[Entries on finding words and elements]
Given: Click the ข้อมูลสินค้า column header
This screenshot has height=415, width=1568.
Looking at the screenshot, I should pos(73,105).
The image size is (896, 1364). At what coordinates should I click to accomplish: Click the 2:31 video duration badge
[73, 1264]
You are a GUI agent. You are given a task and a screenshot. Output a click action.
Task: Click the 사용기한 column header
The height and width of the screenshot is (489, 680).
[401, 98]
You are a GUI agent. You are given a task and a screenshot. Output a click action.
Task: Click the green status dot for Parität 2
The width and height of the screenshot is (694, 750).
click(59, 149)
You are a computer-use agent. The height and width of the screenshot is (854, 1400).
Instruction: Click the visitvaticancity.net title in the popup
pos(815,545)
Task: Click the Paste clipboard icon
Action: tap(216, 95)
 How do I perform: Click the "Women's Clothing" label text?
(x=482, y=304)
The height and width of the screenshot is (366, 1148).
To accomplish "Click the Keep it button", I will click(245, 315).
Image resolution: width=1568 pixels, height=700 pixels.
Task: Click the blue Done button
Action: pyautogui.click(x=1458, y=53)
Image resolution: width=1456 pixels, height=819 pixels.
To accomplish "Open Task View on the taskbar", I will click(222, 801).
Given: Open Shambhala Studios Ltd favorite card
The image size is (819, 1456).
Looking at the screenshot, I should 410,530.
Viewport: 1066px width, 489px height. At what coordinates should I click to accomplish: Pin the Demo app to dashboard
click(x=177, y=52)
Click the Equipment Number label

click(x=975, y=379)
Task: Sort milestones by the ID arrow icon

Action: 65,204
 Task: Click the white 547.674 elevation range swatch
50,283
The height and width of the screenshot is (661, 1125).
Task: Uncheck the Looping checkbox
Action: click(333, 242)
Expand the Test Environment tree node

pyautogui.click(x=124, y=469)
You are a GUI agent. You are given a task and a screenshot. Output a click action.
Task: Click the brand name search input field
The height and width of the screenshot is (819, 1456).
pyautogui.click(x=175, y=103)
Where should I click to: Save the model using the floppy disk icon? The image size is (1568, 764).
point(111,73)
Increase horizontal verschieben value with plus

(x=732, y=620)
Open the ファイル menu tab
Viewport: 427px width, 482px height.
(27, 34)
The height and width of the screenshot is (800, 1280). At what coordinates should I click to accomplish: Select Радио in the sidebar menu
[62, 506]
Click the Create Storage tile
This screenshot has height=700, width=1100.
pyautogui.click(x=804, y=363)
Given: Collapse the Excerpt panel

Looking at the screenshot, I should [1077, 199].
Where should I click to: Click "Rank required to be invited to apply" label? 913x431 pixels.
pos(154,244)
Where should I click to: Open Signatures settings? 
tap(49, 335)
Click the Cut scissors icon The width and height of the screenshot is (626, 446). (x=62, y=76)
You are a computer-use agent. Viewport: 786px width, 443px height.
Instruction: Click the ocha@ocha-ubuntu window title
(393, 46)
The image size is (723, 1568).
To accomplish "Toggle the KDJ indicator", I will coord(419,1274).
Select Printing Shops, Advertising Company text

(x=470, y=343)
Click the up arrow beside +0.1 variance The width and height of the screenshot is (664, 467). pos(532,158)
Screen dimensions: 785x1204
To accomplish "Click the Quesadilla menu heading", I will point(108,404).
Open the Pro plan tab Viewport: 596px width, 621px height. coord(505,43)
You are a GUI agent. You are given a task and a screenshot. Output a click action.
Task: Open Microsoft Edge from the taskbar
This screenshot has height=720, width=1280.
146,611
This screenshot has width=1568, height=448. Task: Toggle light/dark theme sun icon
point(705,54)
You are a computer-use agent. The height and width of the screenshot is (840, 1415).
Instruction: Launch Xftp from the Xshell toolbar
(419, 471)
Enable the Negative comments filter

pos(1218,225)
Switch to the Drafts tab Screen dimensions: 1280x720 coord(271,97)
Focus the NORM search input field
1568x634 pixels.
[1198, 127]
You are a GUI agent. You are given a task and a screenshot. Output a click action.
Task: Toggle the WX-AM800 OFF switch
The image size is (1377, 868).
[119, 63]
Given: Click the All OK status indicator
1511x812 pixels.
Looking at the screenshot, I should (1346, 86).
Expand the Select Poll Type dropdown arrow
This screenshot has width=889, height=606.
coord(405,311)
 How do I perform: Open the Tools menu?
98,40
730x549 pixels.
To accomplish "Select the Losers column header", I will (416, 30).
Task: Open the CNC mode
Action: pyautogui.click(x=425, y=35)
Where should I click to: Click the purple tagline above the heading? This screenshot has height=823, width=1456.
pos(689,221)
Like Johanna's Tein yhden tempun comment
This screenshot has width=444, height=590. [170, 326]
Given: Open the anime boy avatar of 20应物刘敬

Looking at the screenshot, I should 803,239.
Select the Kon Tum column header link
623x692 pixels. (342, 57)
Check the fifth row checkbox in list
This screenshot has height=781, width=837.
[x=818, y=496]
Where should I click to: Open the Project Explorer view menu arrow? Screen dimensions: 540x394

### [TASK TO COMPLETE]
Copy out every line in the items above that contains the word "This", with case counting.

### [TASK SOLUTION]
This screenshot has height=415, width=1568.
This screenshot has height=700, width=1100.
This screenshot has height=720, width=1280.
This screenshot has width=1568, height=448. Task: Toggle light/dark theme sun icon
This screenshot has width=889, height=606.
Where should I click to: Click the purple tagline above the heading? This screenshot has height=823, width=1456.
This screenshot has width=444, height=590. [170, 326]
This screenshot has height=781, width=837.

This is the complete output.